While Honora waited for an answer, certain delusions afflicted her. One mealtime she told Sally there was every hope Lionel was alive. She had written to his battalion commander who had assured her Lionel’s body had been intact. He had not been blown apart—though chunks of shell had entered his body. The Germans—who had advanced the next day—might have found and tended him. For despite all the guff, she assured Sally, they were as humane as we were. And they could have brought Lionel round. But since the men had returned his pay book, and because the identity disks did not always stand up to the heavy conditions of the front, the Red Cross beyond the German lines might not know who he was and would not know whom to tell. Or else, Lionel might be suffering from amnesia or cerebral inflammation from the concussion of the shell. So Honora now took on at the same time the weight both of grief and of hope. In fact, hope gleamed in her like a fever. Sally and Freud watched this with frowns and mumbled words of caution. But she could not be dissuaded from the likelihood of something having saved Lionel.
There was a new recklessness in her too. In speech, the barriers which had existed now broke down. They had been lovers, Honora said. She had succumbed to the argument that God would understand if those who were tagged for death took a few hours to love. You can depend on a nurse to know the proper precautions, she told them frankly, but my period is regular only in its absence—what does that do to us, I wonder? But I wouldn’t want to know a God who would judge. I’m even a little saddened by the care we took. We should have let things happen as they may. Because up there where the men are, things happen without anyone’s permission every second of every day.
Just above the nurses’ tents—amongst the wildflowers—nurses off shift sat in deck chairs with their faces southwards towards the sun. Here Honora wrote a further letter expounding her theory to the Australian Casualty Bureau. But the same day she got one from the young woman who ran that office.
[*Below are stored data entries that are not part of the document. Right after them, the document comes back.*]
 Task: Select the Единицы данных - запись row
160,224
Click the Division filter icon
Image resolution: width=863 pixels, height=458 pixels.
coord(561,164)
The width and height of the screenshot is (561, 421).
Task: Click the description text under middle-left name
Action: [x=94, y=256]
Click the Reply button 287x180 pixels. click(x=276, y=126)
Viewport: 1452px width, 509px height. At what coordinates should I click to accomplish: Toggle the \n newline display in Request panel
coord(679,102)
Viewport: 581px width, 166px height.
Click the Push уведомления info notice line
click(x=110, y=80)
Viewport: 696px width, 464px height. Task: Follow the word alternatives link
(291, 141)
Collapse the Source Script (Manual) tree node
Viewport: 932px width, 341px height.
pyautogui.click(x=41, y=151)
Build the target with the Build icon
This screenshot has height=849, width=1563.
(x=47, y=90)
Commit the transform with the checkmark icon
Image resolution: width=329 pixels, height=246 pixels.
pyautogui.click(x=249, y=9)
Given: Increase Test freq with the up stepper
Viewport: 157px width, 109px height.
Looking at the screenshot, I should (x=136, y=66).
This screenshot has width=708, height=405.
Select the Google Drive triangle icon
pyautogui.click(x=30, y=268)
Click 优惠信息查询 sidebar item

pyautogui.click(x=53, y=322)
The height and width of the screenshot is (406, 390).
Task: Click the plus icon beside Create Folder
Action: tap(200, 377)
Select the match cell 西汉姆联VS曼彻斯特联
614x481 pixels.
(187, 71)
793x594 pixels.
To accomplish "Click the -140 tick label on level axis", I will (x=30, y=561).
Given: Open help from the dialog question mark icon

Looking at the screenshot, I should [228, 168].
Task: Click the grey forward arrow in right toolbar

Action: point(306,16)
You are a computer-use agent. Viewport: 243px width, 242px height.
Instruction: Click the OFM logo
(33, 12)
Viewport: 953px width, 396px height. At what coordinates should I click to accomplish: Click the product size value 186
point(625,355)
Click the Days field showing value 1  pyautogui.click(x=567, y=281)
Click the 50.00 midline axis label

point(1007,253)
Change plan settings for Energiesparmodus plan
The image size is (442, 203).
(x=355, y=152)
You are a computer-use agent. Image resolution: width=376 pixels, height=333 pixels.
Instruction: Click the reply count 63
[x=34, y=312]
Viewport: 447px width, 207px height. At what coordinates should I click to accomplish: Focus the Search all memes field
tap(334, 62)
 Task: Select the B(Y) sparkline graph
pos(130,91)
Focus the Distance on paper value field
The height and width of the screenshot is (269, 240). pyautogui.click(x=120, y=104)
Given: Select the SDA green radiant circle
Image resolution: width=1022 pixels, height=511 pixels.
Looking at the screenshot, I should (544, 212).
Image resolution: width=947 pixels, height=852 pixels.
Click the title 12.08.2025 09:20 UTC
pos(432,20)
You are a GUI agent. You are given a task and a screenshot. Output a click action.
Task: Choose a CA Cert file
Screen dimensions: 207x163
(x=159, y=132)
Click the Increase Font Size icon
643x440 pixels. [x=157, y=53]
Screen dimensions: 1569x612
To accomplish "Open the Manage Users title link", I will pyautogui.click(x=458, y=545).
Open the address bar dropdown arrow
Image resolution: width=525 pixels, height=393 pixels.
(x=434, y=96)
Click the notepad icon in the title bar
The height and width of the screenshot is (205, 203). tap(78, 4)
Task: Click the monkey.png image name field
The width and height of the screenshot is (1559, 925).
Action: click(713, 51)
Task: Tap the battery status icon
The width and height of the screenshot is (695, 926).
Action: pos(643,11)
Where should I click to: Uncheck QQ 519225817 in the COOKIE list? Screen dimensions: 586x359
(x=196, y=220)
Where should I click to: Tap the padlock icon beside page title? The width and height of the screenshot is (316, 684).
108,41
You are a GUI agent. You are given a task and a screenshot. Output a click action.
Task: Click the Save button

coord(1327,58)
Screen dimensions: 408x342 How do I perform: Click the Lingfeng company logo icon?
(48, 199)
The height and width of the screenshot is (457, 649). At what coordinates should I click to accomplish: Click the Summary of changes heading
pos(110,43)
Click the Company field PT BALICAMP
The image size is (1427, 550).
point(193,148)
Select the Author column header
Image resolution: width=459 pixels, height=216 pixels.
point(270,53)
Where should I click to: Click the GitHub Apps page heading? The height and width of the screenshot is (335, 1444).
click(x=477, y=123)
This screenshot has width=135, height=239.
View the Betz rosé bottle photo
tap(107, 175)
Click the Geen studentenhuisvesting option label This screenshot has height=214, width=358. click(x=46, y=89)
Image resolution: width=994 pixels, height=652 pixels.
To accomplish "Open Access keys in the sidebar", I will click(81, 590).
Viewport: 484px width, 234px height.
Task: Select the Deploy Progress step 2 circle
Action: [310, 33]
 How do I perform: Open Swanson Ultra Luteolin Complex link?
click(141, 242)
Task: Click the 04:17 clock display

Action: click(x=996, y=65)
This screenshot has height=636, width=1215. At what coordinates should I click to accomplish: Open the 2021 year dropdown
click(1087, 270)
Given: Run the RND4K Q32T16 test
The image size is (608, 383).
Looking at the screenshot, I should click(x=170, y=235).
We have received an unofficial report from a man in the infantry battalion to which Captain Dankworth belonged. The informant states that on the early morning of 14 April Captain Dankworth and the patrol he was leading were discovered and made to take shelter in craters in No Man’s Land. Captain Dankworth was killed by a shell which landed on the edge of the crater in which our informant also assures us—and you can take comfort in this, perhaps—the death occurred in an instant. Also killed were Lieutenant John McGregor and Corporal Sampson, whose pay books were also brought back to the Allied lines. May I assure you that the Red Cross is active in German hospitals and prison camps. But they have not discovered the presence of Captain Dankworth or of any wounded Australian carrying his name or description. Thus, for your own sake, you should not entertain hope.
Though the informant and his comrades brought back Captain Dankworth’s pay book, they left on his body, which was still identifiable, not only his disks but a letter from you on which he placed great value and which was addressed to him in full by rank and first and second names. These between them would serve to guarantee him an individual grave, rather than the fate of being buried as an unknown soldier.
Nothing in the letter—which Honora willingly showed Sally—seemed to affect Honora’s level of belief, or—for that matter—her work. But she was more subdued and a muted presence at the mess table. The idea of her letter in the enemy’s hands was something to which she returned very often.